In his insurgent campaign against President Gerald Ford, Ronald Reagan built the architecture for a durable political coalition of supply-siders, budget hawks, Cold Warriors, law-and-order advocates, welfare reformers, pro-lifers, defenders of the Second Amendment, and others. He integrated these main elements of the post-war conservative intellectual movement into a successful, winning political juggernaut that was, until recently, the Republican Party.
In recent years the social component of the coalition has been augmented by pro-family and pro-marriage advocates, opponents of affirmative action, and the proponents of secure borders and legal immigration.
Giuliani's radical social positions are an affront to most elements of this arm of the GOP and the conservative movement. Some conservatives claim that Giuliani's vague and vaporous statements on the appointment of conservative judges, and his barely audible support of the ban on partial birth abortion, offer evidence of sound instincts sufficient to palliate the concerns of the traditionalist wing of the party.
On abortion, the integrity of marriage, and the Second Amendment, Giuliani puts a stick in the eye of social conservatives. As revealed on YouTube, he is a passionate supporter of the expenditure of taxpayer dollars to destroy unborn children. And he deserves very little credit for summoning the energy to oppose infanticide, which is what the partial birth abortion issue is really about. Even Daniel Patrick Moynihan, the late Democratic Senator from New York, maintained that minimalist position with respect to the right to life.
But consider the damage Giuliani's nomination and election as president would be to the supporters of marriage, the right to life, and other issues that represent a clear line of demarcation between Republicans and Democrats. His ascendancy to the head of the Republican Party would orphan all these constituencies which have enabled the GOP to reach beyond corporate board rooms, chambers of commerce, and think tanks to embrace a more diverse set of constituencies.
Evangelicals and church-going Catholics have been pummeled by many pundits on the left and a few fellow-traveling Republicans of the old WASP elite.
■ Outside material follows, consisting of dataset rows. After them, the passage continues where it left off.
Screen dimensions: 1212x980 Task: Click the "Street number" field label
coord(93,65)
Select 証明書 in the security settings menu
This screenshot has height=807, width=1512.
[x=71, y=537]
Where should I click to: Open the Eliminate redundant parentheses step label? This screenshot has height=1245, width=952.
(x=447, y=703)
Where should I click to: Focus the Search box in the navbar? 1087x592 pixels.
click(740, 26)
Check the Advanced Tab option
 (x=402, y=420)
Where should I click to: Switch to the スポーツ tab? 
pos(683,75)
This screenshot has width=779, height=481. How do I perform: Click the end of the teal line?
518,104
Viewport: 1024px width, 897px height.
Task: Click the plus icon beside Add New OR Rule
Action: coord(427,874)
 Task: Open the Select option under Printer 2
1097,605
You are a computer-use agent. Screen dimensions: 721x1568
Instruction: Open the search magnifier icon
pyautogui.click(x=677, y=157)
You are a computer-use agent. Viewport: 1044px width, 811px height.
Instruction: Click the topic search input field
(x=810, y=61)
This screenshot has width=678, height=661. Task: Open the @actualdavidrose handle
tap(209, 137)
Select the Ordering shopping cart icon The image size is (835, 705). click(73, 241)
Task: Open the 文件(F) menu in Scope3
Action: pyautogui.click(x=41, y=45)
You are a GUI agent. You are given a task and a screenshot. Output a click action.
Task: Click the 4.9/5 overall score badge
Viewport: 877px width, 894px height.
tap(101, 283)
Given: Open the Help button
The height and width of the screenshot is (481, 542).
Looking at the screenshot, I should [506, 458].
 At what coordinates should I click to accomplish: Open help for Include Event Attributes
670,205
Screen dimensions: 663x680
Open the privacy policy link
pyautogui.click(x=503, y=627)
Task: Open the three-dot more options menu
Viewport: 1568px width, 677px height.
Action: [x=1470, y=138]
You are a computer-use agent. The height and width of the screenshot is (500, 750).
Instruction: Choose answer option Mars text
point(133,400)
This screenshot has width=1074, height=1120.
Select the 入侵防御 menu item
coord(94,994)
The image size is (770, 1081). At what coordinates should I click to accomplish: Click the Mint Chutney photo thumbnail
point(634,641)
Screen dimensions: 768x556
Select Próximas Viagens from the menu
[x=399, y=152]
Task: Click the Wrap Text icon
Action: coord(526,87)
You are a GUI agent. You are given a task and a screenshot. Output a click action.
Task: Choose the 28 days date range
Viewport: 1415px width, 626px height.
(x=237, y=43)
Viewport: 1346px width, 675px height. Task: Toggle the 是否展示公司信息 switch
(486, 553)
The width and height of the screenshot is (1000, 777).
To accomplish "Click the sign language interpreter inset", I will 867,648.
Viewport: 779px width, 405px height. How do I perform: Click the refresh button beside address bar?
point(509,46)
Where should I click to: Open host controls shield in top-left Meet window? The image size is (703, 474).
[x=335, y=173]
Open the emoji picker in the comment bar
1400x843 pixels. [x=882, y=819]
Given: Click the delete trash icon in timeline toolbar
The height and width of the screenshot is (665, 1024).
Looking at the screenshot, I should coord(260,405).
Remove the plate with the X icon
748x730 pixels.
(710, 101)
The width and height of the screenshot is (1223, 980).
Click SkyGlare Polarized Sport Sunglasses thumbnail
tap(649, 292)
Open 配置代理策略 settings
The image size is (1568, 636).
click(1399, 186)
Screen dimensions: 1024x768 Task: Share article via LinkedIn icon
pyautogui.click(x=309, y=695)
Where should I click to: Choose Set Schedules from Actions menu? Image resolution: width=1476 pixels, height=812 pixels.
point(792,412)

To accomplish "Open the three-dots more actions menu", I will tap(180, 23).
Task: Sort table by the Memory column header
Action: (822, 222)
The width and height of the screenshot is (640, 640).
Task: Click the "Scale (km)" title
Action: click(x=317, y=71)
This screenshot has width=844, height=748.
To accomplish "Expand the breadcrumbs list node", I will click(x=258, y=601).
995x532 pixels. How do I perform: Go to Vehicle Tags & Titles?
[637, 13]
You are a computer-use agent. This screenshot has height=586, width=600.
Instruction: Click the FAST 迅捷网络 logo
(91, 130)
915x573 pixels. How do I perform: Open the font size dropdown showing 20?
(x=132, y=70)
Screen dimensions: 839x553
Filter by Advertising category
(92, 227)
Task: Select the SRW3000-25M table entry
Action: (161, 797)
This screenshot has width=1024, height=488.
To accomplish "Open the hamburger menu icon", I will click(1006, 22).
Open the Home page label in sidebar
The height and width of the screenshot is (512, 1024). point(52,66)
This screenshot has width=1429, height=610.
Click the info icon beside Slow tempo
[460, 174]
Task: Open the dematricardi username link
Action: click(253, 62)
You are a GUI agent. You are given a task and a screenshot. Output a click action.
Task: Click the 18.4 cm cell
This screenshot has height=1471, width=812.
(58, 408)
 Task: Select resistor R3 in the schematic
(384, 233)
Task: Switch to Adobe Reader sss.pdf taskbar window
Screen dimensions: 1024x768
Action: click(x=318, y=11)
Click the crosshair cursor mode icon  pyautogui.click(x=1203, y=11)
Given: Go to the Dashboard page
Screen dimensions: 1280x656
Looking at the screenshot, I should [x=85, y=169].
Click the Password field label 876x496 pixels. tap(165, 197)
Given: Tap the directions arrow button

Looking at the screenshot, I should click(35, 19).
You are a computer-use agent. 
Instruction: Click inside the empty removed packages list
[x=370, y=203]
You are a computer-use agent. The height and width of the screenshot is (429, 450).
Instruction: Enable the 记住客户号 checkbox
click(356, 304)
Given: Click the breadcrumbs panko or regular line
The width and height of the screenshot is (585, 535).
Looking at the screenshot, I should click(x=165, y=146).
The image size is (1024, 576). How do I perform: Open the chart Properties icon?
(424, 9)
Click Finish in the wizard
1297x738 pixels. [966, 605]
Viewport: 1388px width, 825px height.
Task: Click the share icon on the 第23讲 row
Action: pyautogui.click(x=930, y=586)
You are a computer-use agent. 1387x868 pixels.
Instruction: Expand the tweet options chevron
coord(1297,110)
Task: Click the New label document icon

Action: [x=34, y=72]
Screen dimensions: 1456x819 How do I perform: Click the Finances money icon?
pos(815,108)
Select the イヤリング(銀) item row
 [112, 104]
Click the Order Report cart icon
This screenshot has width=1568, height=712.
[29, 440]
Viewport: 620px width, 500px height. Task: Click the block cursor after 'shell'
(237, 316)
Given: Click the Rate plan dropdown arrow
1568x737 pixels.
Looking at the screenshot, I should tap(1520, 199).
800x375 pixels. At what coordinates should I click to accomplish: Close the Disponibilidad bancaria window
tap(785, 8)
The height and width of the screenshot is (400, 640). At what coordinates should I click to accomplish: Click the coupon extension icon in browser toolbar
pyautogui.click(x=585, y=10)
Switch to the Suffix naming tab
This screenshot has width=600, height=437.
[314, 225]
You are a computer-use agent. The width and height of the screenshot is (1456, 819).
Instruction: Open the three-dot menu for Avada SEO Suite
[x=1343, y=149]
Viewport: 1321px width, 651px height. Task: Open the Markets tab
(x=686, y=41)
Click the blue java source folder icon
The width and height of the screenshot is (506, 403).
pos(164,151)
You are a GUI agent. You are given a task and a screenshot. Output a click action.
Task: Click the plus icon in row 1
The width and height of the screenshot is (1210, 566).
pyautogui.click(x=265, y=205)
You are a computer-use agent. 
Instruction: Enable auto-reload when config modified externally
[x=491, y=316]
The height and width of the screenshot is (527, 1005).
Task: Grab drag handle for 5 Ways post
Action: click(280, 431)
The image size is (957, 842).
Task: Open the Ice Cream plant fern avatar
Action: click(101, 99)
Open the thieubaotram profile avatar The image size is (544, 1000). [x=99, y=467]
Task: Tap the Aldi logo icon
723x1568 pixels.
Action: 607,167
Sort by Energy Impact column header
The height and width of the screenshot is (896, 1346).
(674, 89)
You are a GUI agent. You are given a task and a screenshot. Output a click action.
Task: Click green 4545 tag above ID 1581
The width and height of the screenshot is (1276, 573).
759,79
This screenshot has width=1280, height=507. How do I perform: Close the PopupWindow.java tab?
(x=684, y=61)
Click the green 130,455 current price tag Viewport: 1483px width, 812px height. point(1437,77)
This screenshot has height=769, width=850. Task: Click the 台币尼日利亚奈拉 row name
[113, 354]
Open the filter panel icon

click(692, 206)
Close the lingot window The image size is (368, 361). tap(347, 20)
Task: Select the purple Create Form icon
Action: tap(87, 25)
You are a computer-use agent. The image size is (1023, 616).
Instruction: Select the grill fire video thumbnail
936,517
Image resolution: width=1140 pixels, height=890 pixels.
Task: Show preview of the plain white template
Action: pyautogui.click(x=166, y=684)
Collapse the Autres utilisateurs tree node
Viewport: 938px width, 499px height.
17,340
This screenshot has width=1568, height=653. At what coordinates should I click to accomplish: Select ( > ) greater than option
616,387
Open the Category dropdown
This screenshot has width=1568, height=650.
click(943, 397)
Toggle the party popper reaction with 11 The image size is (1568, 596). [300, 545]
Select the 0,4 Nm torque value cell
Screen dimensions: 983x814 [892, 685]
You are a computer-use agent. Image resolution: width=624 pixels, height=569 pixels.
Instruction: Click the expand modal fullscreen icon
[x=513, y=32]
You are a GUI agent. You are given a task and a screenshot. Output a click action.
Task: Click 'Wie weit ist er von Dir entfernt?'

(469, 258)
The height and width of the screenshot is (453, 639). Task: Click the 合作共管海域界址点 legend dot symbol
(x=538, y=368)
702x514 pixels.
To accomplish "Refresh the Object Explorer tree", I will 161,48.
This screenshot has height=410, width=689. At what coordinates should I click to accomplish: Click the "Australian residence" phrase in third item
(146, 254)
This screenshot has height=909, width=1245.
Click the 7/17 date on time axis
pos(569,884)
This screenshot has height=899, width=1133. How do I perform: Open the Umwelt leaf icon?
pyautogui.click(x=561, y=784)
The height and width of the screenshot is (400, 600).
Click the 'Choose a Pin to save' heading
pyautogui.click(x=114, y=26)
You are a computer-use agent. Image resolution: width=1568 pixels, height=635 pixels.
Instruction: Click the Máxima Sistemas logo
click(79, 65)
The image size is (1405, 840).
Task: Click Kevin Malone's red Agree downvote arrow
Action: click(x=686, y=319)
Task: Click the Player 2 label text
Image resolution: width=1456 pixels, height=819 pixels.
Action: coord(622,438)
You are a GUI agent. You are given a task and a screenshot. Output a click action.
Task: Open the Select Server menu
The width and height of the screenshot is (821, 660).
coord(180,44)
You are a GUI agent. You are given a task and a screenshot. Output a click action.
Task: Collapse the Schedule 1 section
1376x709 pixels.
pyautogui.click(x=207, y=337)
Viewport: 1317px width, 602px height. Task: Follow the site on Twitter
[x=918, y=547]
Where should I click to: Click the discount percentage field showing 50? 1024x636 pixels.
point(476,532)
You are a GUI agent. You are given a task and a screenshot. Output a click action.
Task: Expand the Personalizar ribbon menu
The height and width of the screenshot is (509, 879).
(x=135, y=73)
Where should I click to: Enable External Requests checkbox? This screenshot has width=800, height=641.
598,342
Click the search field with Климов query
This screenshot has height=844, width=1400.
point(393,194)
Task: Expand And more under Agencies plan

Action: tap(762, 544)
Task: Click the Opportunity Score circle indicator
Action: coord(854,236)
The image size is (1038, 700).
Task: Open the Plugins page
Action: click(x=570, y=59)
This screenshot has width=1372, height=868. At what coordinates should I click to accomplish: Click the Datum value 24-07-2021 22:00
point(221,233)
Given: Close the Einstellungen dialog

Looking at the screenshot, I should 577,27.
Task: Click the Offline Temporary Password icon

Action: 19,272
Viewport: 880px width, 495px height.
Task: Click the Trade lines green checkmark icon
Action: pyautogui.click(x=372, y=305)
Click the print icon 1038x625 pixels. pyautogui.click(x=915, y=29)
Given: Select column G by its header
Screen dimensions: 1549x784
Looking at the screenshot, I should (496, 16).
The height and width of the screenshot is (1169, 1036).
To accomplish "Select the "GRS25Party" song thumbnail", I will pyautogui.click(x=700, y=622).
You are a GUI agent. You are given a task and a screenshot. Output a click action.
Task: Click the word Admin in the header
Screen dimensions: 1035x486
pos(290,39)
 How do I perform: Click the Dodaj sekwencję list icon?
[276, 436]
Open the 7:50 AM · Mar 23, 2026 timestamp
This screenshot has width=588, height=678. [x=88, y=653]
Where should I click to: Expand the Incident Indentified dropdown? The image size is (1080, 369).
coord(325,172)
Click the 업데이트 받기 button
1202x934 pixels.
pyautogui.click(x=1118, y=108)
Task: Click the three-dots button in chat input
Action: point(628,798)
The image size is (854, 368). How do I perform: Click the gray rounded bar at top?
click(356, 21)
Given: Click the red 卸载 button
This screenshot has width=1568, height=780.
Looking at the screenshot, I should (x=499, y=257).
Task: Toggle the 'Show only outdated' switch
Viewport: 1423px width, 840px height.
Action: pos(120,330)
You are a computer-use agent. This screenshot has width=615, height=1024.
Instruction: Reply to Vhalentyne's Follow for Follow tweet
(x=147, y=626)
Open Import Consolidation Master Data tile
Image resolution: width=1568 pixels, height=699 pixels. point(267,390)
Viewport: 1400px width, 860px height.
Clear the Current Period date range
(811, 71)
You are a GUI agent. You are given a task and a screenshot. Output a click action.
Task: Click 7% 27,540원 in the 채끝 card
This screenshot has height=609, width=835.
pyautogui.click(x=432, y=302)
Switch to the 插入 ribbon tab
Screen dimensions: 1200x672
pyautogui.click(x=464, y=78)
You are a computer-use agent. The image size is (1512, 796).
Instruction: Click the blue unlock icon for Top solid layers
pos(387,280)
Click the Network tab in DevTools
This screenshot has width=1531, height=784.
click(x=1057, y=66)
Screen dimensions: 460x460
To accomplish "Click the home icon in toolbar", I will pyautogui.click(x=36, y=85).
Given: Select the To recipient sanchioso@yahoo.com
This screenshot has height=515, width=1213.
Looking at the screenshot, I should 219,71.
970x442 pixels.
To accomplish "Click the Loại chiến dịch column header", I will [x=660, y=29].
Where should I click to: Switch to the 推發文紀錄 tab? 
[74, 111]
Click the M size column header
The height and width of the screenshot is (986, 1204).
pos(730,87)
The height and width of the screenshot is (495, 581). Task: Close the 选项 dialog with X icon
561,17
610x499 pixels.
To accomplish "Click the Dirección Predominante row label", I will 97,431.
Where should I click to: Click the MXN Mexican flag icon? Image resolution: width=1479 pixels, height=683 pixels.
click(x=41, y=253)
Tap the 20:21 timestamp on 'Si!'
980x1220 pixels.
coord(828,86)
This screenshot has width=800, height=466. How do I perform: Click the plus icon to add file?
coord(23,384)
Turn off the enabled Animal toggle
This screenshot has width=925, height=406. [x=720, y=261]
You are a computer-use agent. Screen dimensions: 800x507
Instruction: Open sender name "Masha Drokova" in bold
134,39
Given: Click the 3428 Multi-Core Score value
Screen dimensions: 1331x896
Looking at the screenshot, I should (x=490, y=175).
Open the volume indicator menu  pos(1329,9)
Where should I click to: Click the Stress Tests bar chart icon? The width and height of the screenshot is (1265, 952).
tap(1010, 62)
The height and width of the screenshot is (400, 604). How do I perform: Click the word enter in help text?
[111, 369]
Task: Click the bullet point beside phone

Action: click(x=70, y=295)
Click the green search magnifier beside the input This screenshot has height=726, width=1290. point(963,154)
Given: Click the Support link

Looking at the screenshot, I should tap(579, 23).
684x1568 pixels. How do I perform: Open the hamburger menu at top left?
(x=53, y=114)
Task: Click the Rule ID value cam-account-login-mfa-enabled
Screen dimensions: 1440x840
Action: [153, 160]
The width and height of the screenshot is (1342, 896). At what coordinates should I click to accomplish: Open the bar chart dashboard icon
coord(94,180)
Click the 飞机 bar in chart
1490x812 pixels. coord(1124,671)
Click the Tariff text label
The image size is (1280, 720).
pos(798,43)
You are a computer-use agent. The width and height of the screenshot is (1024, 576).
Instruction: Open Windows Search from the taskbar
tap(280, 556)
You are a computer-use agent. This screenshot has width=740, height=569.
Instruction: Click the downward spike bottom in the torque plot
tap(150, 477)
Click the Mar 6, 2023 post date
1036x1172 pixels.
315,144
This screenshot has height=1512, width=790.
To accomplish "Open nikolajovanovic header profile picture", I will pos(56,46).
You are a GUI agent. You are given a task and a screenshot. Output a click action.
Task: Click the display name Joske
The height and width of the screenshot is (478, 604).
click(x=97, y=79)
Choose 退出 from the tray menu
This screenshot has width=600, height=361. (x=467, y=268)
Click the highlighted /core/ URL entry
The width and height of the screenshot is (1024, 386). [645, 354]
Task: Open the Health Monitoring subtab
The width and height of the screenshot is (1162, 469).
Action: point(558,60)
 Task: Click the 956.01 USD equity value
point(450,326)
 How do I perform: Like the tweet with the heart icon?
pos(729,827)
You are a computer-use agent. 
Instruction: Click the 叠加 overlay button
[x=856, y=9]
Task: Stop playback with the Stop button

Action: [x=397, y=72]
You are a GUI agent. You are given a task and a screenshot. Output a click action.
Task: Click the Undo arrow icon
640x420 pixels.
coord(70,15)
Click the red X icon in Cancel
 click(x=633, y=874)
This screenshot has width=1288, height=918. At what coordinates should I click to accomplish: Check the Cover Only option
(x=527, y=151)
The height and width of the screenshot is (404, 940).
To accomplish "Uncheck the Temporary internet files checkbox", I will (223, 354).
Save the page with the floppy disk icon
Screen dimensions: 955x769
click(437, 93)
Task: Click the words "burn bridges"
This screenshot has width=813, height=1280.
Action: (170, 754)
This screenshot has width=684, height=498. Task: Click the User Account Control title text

But they represent not only the base of the GOP in the South but an important swing vote in the heartland states in the Midwest including Missouri, Ohio, Wisconsin, Iowa, and Minnesota. All they have to do is stay home, and the Republicans can bid these key states goodbye.
Even if Giuliani can reconfigure the electoral map by winning California, Pennsylvania, or New Jersey, that is little comfort to the social conservatives who have made the Republican Party their home these past forty years. They will be hopelessly marginalized from the only political vehicle for the defense of marriage and the unborn.
To put it another way, some economic and national defense conservatives may be able to make the calculation that Rudy is their man and standard-bearer. Indeed, Giuliani has some claim to their loyalties based on his record.
But this is not an option for social conservatives. It would be a Faustian bargain without even the assurance of any quid pro quo. If they are shut out of the GOP, they are finished as a force in American politics. This is not a parliamentary democracy. No splinter party or rump organization, centered in traditional values, will have any influence on the nation's two parties.
Rudy Giuliani's candidacy is not only a knife to the throat of the Reagan coalition. It is a lethal threat to social conservatism as a political movement in the United States.
As Sonny said in The Godfather, it may be time for social conservatives "…to go to the mattresses."